3. **Plot Key Points:** $$g(0)=1$$ directly tells us the graph passes through the point (0, 1).
4. **Understand Derivatives as Slopes:**
* $$g^{\prime}(0)=1$$ means the slope of the graph at x = 0 is 1. This tells us the function is increasing at (0, 1) with a specific steepness.
* $$g^{\prime}(-2)=0$$ means the slope of the graph at x = -2 is 0. This indicates a horizontal tangent, which is typically a local maximum or minimum. Given the graph approaches infinity at x=-5 and then needs to increase to pass through (0,1), it makes sense for there to be a local minimum at x=-2.
5. **Connect the Information:** We combine all these clues. The graph starts high up near x=-5, decreases to a local minimum at x=-2, then increases through (0,1) with a positive slope, and finally levels off as it approaches the point (5,3).

Alternative answer

Answer: The graph of $$g$$ is a continuous curve within the x-interval from -5 to 5.

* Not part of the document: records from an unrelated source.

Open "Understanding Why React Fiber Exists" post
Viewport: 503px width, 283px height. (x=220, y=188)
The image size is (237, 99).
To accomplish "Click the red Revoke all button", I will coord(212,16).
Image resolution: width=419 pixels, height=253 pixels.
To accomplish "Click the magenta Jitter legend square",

It has a vertical asymptote at $$x=-5$$, meaning the curve goes infinitely high as it approaches $$x=-5$$ from the right.

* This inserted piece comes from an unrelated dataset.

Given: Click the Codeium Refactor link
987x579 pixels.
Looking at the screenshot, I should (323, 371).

The curve comes down from positive infinity, reaching a local minimum (a "valley" or flat spot) at $$x=-2$$.
From this minimum, the curve starts going up. It passes through the point $$(0,1)$$. At $$(0,1)$$, the curve is going up with a slope of 1.
As $$x$$ gets closer to $$5$$ from the left, the curve levels off and approaches the height of $$y=3$$. The graph approaches the point $$(5,3)$$ but never actually touches it. Explain
This is a question about understanding how different clues tell us what a graph looks like! We're using specific points, slopes (how steep the line is), and what happens at the edges of the graph.

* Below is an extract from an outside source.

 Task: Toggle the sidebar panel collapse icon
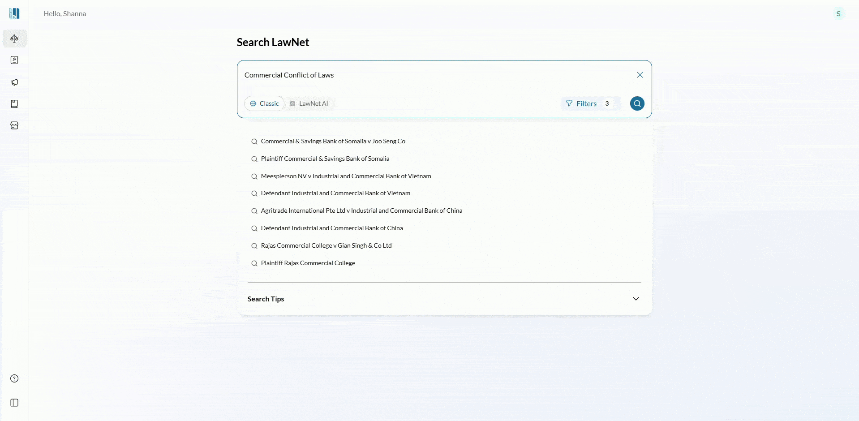pos(14,403)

- `g(0)=1` tells us the graph goes through a specific spot: (0,1).
- `g'(0)=1` tells us the graph is going up (increasing) at that spot, with a certain steepness.
- `g'(-2)=0` means the graph is flat at that spot, like the very top of a hill or the very bottom of a valley. This is a "turning point".
- Limits at the edges (`lim`) tell us what happens at the very ends of the graph: `lim (x -> -5+) g(x) = infinity` means the graph shoots up really high as it gets close to x=-5. `lim (x -> 5-) g(x) = 3` means the graph settles down to a height of 3 as it gets close to x=5. . The solving step is:

1. **Understand the Domain and Continuity**: The problem says the graph is between $$x=-5$$ and $$x=5$$, and it's a smooth, unbroken line within that range. This means no jumps or holes inside.
2. **Mark the Boundaries**: We know the graph exists between $$x=-5$$ and $$x=5$$. The limit $$\lim _{x \rightarrow-5^{+}} g(x)=\infty$$ means there's a "wall" at $$x=-5$$ and the graph shoots upwards near it. The limit $$\lim _{x \rightarrow 5^{-}} g(x)=3$$ means the graph gets closer and closer to the point $$(5,3)$$ as $$x$$ approaches $$5$$.
3. **Plot the Known Point**: We know $$g(0)=1$$, so we put a dot at $$(0,1)$$.
4. **Add Slope Information**:
* At $$(0,1)$$, $$g^{\prime}(0)=1$$ tells us the graph is going up as it passes through this point, with a gentle upward slope.
* At $$x=-2$$, $$g^{\prime}(-2)=0$$ means the graph is flat here. Since the graph comes from positive infinity at $$x=-5$$ and has to eventually go up to pass through $$(0,1)$$ with an increasing slope, this flat spot at $$x=-2$$ must be a bottom of a valley (a local minimum). We can imagine the graph reaching a low point there, like $$(-2, -1)$$ for example.
5. **Connect the Dots (and Slopes!)**:
* Starting from near $$x=-5$$, the graph comes down from a very high $$y$$ value.
* It continues to go down until it reaches the flat spot (local minimum) at $$x=-2$$.
* From $$x=-2$$, the graph starts going up.
* It passes through $$(0,1)$$ while still going up.
* As it gets closer to $$x=5$$, the graph levels out and approaches the height of $$y=3$$. Since it was going up at $$(0,1)$$ and needs to approach $$y=3$$ (which is higher than $$1$$), it makes sense for it to continue going up but flatten out as it approaches the $$y=3$$ line near $$x=5$$.